# Diesel exhaust fluid quality low



## Jorday (Jul 30, 2013)

Yeah, it would have been nice to have an idea how much is left. I bet the PCM knows how much is in there, but the car just doesn't display that information for you. If I remember correctly, I think the first year of the duramax trucks with DEF had a percentage, but the subsequent years just have a screen that says diesel exhaust fluid level OK just like the Cruze. I guess people already complain that the Cruze diesel is too expensive compared to the other models so adding additional features would jack up the price even more.


----------



## WhiteAndBright (Mar 4, 2013)

The first year in the Duramax's with the DEF (2011) the trucks did not have anything that told you about the DEF level.. Basically the DIC would tell you when it was low and time to fill.. A lot of customers complained about that and they changed it for the 12's.. And on the 12's to current there is nothing that shows a %, the only thing the DIC tells you is "Diesel Exhaust Fluid: Ok" Low, Critical and Empty


Sent from AutoGuide.com Free App


----------



## Sperry (Aug 3, 2013)

Looking at my read out on Friday and it said 33%.. all the other times it was saying DEF OK. but it does tell you as it gets lower.. I'm around 14000 miles and surprised at how long it's lasted


----------



## Schmelz (Nov 24, 2013)

As a Duramax diesel owner also I have experience with the DEF issues that you are having. The DEF level readings are not reported in percentages because it uses probes to measure the remaining DEF , not a float like a gas gauge would be. The DEF will freeze and that was the reason for the probes and not a float. Must be room for expansion of the DEF.


----------



## Jorday (Jul 30, 2013)

WhiteAndBright said:


> The first year in the Duramax's with the DEF (2011) the trucks did not have anything that told you about the DEF level.. Basically the DIC would tell you when it was low and time to fill.. A lot of customers complained about that and they changed it for the 12's.. And on the 12's to current there is nothing that shows a %, the only thing the DIC tells you is "Diesel Exhaust Fluid: Ok" Low, Critical and Empty
> 
> 
> Sent from AutoGuide.com Free App


OK, so the first ones had a percent or a range then? My 2012 Dmax just said OK all the time and that was it. 



Schmelz said:


> As a Duramax diesel owner also I have experience with the DEF issues that you are having. The DEF level readings are not reported in percentages because it uses probes to measure the remaining DEF , not a float like a gas gauge would be. The DEF will freeze and that was the reason for the probes and not a float. Must be room for expansion of the DEF.

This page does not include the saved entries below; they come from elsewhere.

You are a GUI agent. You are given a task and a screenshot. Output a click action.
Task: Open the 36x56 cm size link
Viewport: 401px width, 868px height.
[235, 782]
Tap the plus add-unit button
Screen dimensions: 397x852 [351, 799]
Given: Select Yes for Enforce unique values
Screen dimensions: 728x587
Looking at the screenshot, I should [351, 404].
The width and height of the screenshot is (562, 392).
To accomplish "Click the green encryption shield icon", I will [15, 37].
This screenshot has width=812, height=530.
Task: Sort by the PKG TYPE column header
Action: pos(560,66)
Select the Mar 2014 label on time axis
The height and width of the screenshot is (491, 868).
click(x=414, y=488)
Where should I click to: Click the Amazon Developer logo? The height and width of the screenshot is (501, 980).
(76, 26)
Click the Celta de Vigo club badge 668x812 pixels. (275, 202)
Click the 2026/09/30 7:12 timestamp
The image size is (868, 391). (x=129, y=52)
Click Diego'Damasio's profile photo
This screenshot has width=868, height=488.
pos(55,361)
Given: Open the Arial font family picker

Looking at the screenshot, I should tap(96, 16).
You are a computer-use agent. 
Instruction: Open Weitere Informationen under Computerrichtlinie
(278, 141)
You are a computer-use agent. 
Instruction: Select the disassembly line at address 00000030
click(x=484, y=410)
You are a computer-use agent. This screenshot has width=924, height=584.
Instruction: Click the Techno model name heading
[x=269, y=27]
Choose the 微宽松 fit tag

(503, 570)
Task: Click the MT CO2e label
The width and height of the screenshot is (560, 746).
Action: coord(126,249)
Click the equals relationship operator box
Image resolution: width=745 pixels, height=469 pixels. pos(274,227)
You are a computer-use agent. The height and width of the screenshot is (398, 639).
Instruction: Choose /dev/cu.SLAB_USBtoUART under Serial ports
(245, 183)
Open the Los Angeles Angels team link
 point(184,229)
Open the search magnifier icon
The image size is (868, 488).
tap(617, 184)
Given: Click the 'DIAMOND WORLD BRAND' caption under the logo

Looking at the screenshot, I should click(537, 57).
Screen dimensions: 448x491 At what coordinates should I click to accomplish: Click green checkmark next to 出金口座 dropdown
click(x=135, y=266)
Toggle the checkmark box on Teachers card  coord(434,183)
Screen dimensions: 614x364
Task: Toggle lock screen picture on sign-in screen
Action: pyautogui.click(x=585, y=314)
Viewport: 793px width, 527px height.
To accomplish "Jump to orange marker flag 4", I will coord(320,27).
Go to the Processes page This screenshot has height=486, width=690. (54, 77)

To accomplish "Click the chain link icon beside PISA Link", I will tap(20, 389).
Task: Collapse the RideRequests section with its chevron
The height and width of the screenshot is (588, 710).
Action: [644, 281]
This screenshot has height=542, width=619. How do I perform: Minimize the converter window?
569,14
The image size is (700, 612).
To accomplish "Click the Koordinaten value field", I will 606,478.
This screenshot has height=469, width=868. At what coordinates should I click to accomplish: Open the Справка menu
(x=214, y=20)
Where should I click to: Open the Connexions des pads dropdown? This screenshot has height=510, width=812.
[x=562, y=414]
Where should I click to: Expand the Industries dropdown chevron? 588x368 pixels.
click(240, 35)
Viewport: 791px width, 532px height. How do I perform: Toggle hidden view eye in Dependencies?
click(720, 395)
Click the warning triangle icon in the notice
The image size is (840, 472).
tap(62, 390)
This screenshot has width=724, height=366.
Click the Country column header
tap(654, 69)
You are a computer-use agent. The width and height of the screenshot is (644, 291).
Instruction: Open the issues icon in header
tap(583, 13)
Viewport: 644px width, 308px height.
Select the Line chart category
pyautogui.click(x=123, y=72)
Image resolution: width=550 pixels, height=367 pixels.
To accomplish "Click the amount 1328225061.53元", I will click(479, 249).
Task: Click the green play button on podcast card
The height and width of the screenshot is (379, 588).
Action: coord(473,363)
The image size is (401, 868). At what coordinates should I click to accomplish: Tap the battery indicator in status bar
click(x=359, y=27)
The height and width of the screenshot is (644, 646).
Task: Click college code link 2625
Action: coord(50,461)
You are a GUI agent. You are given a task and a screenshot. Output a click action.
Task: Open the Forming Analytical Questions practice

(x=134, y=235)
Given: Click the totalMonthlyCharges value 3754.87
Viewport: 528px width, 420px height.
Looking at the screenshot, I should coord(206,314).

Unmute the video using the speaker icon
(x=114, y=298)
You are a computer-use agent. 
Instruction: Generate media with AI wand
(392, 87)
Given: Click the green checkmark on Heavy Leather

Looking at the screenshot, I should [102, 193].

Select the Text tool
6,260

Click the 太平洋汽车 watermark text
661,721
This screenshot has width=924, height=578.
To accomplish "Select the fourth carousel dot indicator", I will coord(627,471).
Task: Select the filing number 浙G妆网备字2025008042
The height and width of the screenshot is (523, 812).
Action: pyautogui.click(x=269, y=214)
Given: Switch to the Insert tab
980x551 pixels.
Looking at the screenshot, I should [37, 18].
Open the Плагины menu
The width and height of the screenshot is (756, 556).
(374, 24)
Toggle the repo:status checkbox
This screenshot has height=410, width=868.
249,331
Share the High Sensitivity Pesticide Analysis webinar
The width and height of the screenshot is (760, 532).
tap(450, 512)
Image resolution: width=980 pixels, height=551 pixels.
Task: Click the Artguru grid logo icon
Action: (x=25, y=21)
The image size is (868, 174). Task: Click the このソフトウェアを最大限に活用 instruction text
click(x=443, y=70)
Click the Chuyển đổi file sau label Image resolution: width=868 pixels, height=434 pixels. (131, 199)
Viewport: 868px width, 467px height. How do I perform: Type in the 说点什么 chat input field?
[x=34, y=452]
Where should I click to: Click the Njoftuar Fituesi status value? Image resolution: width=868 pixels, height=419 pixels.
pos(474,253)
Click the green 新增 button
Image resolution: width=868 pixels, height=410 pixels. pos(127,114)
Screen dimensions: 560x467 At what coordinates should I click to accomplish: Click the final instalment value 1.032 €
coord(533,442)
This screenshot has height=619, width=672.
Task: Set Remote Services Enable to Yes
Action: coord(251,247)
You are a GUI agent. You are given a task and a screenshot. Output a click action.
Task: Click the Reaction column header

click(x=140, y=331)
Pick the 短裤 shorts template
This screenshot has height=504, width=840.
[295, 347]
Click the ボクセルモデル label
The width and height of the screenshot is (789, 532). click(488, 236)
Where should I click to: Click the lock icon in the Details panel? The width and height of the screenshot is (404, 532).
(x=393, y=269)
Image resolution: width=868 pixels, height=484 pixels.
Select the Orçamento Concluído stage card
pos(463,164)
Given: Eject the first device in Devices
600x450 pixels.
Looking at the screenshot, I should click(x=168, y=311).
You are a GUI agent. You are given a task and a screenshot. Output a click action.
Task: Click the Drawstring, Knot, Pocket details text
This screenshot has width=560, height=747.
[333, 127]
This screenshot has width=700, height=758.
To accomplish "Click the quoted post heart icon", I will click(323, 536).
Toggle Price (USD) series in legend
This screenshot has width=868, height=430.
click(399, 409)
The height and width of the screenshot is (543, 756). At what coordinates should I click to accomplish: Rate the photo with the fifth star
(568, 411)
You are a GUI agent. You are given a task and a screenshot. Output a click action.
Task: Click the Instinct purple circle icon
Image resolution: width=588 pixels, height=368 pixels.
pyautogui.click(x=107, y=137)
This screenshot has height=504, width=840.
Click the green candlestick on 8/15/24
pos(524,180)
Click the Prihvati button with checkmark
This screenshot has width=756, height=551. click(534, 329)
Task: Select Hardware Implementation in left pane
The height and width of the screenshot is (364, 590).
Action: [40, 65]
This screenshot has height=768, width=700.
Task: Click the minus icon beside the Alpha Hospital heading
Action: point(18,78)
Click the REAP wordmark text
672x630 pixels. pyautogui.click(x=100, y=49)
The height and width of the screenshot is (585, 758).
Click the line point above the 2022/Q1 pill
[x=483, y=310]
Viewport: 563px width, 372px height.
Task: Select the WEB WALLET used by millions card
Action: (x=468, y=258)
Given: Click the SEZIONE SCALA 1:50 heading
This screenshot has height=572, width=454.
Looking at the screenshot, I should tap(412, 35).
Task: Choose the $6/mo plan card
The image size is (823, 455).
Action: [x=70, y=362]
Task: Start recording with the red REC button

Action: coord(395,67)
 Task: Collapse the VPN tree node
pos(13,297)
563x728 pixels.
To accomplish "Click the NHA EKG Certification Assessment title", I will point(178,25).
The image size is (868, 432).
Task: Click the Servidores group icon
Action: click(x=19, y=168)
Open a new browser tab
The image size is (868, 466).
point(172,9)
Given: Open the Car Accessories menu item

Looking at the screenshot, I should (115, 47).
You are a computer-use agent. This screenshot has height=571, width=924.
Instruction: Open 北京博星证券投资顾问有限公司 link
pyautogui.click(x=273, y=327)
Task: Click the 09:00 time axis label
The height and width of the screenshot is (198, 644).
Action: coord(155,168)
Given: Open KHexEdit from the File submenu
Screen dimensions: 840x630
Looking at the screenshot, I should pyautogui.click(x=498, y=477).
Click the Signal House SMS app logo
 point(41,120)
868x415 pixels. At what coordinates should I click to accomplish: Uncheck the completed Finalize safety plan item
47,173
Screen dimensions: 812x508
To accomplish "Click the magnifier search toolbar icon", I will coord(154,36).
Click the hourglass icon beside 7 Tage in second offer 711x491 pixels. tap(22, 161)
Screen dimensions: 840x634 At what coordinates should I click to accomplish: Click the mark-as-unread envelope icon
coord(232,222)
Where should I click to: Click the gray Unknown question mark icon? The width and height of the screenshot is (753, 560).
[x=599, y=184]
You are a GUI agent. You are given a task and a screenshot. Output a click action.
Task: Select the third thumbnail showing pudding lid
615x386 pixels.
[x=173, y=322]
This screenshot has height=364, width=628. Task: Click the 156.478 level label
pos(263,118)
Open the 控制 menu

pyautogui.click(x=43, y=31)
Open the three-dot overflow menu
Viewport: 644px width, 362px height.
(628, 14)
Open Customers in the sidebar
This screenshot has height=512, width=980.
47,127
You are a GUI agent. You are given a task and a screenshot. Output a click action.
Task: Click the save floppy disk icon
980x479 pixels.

 I had a couple of errors with my 2012 duramax as well.


----------



## Sperry (Aug 3, 2013)

View attachment 49737


----------



## Scott M. (Apr 23, 2013)

It has absolutely nothing to do with your DEF quantity or your DEF quantity for that matter. This is a defect in the sensing system that will leave you stranded and cranky. There is one way it can be cleared. If you run the car on the highway at 70+ MPH for 30+ minutes you will raise the exhaust temp and cook off the crud on the NOx sensors. You could pull your forward NOx sensor and clean the black soot off it and pull your rear NOx sensor and clear the white crusty crud off it. Your dealer will probably change out the entire exhaust system. That is a major job. Every sensor will have to be re calibrated. Do you do a lot of slow city driving ? Or do you drive a lot on the highway. If you tampered with the DEF fluid. Stop. If you ran any "alternate fuels". Stop. I doubt you have.


----------



## Scott M. (Apr 23, 2013)

Meant to write> It has nothing to do with quality or quantity. Wrote quantity twice. Duh.


----------



## mc2crazy (Oct 25, 2013)

If you live up north can the DEF freeze?


----------



## Gator (Jul 14, 2013)

mc2crazy said:


> If you live up north can the DEF freeze?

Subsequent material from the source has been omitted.